Au début, je pleure. Je commence à regretter. Je me dis que j’aurais mieux fait de rester tranquille, comme tout le monde, et me taire. Puis je me suis dit qu’il fallait le faire. Si tu ne travailles pas en maison de retraite, tu ne peux pas savoir comment ça se passe, ce qui se fait. Ils ne savent pas qu’on laisse les gens baigner dans leur merde pendant cinq ou six heures sans aucune humanité.

Après l’émission de France Culture, j’ai accepté les sollicitations des autres médias non pas pour être mise sur la place publique, mais pour que les gens comprennent. J’ai écrit un livre il y a quelques mois, et j’avais écrit un courrier à la ministre de la Santé. Je lui demandais un rendez-vous. J’ai eu une réponse : une lettre de son cabinet qui m’indique qu’elle n’a pas le temps. Je m’attendais malheureusement à une réponse comme celle-là. Ces dernières années, j’ai acquis une certaine notoriété. Et la ministre n’est pas bête. Elle sait ce qui se passe dans les Ehpad. Elle m’a envoyé une lettre pour me calmer.

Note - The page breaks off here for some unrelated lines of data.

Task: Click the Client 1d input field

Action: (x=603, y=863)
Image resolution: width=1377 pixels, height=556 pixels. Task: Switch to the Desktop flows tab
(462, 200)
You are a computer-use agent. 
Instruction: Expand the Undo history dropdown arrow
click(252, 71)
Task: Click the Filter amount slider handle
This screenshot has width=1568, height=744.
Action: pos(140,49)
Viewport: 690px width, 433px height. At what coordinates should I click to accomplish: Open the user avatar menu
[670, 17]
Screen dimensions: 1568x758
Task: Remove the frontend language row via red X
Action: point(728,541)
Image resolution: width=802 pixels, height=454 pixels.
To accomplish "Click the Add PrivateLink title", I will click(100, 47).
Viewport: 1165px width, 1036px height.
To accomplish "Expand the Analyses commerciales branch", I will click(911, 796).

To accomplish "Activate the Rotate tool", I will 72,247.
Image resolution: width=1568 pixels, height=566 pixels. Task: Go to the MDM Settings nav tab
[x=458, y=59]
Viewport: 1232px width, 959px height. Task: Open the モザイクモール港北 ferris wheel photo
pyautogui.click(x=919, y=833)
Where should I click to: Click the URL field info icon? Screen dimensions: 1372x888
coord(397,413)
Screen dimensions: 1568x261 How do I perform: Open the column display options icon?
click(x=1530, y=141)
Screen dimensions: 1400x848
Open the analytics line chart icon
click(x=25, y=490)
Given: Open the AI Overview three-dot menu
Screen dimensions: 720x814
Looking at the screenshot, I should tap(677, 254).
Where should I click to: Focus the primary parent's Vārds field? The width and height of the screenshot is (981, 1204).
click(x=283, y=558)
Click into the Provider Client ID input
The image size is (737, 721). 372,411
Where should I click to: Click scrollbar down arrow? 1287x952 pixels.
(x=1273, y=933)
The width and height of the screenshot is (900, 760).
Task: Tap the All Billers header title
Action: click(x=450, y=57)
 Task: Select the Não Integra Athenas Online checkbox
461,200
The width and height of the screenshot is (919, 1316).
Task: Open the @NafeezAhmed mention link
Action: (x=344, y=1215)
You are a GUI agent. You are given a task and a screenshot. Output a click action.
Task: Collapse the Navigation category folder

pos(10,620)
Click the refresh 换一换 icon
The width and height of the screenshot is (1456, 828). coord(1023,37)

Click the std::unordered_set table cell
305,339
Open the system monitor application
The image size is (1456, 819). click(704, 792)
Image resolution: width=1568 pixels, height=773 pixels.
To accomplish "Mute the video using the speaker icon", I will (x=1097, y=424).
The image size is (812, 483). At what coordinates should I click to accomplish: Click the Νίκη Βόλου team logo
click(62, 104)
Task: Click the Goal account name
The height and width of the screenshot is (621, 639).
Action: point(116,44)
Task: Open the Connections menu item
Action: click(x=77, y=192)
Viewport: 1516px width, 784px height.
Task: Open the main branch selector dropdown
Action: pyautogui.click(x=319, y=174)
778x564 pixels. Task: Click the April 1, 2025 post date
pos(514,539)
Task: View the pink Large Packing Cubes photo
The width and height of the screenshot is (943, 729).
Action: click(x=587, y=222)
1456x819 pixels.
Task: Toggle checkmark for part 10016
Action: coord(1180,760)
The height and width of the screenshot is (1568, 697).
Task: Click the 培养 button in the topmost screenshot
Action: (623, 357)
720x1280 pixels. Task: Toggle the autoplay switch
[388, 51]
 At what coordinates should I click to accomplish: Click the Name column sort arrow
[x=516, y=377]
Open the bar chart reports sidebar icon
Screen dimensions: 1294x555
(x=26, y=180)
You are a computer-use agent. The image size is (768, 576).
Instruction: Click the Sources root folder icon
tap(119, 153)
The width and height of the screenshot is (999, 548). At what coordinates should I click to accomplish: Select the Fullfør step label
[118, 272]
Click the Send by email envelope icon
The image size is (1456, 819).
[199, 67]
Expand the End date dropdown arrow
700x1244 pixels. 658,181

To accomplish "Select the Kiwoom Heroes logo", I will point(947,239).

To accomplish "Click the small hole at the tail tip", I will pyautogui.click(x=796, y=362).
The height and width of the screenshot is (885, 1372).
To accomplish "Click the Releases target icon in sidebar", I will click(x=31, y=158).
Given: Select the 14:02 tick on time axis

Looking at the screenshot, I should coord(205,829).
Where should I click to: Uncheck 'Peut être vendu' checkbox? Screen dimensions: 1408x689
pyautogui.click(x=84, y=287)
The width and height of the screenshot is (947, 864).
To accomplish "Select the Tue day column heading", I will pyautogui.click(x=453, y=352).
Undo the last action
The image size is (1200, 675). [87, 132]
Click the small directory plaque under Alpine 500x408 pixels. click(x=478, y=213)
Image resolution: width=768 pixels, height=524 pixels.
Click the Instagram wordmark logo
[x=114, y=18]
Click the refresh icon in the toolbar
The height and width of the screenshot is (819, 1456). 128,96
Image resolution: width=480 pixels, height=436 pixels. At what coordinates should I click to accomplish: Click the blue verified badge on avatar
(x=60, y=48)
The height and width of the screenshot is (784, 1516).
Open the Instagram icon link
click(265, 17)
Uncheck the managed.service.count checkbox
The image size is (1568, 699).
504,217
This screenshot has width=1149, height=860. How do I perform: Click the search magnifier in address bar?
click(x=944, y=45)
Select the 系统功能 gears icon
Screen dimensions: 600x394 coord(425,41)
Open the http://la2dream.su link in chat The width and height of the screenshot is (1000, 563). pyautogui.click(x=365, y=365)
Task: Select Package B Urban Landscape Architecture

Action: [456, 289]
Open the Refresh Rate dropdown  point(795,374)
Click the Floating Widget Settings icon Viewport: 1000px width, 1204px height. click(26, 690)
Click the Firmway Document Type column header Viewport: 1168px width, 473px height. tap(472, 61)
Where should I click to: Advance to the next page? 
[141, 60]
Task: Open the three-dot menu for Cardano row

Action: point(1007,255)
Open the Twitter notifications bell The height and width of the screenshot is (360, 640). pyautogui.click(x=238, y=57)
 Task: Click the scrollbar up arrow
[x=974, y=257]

Le gouvernement ne fait rien pour les lanceurs d’alerte, et c’est un problème. J’aimerais qu’une loi soit créée pour les protéger. Mais depuis, j’ai beaucoup de mal à trouver du travail, et si je fais des vacations aujourd’hui, c’est grâce à la CGT. Je suis blacklistée. Cela fait trois ans que je fais des remplacements, que je n’ai pas signé de CDI, alors que ce n’est pas ce qui manque dans mon secteur d’activité. Sans les syndicats, je ne travaillerais pas, car avoir quelqu’un comme moi, qui a pu montrer du doigt, ça fait peur. »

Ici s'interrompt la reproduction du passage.